Risti keluar makan siang ke kantin, Nirmala pun sudah duluan keluar. Tiba-tiba aku pun  ingin makan di kantin juga. Sudah lama rasanya tak mencicipi masakan kantin. 

Aku melangkah tanpa ragu. Dengan masih mengenakan masker. Sampai di kantin ternyata penuh, maklum, semua karyawan kebanyakan makan dikantin. Dan ini gratis, papa memang menyediakan khusus agar tak memberati karyawan dengan membawa bekal lagi dari rumah. 

Di dekat meja prasmanan ada satu kursi kosong. Aku melangkah masuk. Namun tatapan sebagian orang tampak sinis, mereka seperti tak suka aku di sini. 

"Wow! Selingkuhan berani makan dikantin rupanya," sindir wanita yang pernah mengolokku di lift. Yang kutau bernama Maya. 

Yang lain ikut menatapku. Ternyata karyawan papa banyak yang bar-bar dan tukang bully lagi. Aku tetap masuk melangkah ingin duduk di kursi kosong tadi. Namun seseorang menarik kursi itu dan menaikkan kakinya di atas. Hampir saja aku jatuh. 
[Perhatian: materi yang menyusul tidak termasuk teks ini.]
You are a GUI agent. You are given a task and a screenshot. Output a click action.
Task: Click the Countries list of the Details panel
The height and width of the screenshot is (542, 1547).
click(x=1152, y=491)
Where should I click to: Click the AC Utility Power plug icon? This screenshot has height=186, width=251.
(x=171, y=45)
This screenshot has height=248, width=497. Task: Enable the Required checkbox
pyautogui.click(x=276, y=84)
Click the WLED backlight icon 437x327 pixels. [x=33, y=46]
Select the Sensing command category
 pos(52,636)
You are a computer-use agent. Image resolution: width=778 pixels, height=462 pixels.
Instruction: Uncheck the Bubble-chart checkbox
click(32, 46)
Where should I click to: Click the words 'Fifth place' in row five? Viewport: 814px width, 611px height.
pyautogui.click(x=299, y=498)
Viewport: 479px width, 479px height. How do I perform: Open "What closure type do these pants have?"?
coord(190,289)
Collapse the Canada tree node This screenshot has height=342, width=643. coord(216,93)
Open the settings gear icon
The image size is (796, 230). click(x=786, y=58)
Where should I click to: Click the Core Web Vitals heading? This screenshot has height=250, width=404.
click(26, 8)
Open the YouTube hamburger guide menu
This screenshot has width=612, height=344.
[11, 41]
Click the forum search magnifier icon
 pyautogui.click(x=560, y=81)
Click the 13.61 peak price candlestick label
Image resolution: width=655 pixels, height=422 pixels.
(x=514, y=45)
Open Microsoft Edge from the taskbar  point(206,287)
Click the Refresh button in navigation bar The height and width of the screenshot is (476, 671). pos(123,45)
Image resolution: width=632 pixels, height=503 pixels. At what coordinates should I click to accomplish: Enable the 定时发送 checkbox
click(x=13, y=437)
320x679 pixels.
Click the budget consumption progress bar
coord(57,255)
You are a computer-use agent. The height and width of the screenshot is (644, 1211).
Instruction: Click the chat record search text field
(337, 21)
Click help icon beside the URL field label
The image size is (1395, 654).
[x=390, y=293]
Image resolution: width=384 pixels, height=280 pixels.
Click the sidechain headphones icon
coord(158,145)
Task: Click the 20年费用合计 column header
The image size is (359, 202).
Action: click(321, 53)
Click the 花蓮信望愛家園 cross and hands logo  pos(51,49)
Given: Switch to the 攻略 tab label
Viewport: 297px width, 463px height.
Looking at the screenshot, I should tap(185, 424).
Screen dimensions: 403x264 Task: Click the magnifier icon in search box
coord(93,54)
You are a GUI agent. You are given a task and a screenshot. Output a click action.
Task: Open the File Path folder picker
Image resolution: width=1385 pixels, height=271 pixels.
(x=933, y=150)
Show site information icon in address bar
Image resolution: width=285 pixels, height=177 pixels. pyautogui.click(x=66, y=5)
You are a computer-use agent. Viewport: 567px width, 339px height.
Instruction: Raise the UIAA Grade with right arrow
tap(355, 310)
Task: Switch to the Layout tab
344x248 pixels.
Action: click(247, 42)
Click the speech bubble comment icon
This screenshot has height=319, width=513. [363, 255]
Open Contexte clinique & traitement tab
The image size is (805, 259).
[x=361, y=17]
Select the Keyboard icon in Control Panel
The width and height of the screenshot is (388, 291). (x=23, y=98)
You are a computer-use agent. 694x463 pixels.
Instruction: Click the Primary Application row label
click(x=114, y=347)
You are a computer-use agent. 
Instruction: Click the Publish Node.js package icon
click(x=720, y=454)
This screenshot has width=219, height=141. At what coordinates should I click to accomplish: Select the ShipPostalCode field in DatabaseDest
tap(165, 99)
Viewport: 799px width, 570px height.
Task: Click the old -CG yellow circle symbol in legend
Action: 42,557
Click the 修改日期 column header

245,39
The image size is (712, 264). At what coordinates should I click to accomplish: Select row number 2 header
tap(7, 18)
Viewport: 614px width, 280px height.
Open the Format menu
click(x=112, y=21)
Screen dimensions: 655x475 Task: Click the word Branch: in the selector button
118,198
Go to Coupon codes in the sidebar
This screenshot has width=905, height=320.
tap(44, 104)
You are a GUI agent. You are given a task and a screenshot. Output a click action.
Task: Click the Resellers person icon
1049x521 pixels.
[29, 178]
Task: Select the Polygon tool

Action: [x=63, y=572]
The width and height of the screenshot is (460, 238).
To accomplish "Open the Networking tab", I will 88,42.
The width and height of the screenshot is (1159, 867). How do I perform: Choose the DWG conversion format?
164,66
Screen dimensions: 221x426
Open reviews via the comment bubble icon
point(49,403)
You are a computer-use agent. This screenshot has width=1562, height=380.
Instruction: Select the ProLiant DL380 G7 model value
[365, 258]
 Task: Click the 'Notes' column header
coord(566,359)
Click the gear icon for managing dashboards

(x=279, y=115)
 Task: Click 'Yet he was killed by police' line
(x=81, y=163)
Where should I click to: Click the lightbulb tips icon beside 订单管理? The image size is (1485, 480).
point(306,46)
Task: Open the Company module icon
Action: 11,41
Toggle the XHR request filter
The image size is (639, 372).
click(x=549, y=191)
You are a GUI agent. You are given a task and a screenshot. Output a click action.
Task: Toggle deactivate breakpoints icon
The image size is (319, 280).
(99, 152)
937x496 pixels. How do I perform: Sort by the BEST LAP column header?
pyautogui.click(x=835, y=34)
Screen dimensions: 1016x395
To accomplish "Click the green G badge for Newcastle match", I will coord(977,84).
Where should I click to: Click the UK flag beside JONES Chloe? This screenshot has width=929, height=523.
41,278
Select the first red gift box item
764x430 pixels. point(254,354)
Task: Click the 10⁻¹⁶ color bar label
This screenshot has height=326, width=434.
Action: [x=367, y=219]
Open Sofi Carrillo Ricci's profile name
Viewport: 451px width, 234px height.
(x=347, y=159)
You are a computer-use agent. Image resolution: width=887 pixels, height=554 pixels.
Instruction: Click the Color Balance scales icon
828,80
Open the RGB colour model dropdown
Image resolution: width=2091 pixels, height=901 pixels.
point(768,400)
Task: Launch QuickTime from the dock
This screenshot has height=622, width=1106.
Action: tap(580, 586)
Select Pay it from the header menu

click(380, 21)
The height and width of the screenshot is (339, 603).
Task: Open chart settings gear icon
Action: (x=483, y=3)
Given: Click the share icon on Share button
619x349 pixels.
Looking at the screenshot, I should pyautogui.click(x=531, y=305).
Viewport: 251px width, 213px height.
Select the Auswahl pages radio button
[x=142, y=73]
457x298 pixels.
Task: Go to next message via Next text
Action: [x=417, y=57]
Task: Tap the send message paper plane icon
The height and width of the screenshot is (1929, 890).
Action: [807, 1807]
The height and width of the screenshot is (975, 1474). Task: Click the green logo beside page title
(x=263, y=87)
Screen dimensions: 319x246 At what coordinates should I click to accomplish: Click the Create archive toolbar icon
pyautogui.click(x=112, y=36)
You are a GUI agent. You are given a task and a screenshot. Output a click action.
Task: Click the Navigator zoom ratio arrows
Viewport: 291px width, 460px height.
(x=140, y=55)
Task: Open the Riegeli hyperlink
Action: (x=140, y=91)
"Hahahaha....!" tawa mereka menggema diruangan kantin. Hanya Risti yang tetap diam menatapku. Dia sudah tau aku ini anak pemilik perusahaan. 

"Huuuu, berani masuk sini, harus siap kena bully," teriak salah satu karyawan pria. Aku masih berdiri mengamati. Kusilangkan tangan didada. 

"Maaf, ya saya disini mau makan juga, tolong kembalikan kursinya!" pintaku sopan pada pria yang menarik kursiku tadi. 

"Kantin ini suci, Bu. Tak pantas di huni oleh selingkuhan," jawabnya keras. Mungkin agar semua yang ada disini mendengarnya.

Lagi mereka tertawa beramai-ramai. Kukepalkan tangan menahan emosi. 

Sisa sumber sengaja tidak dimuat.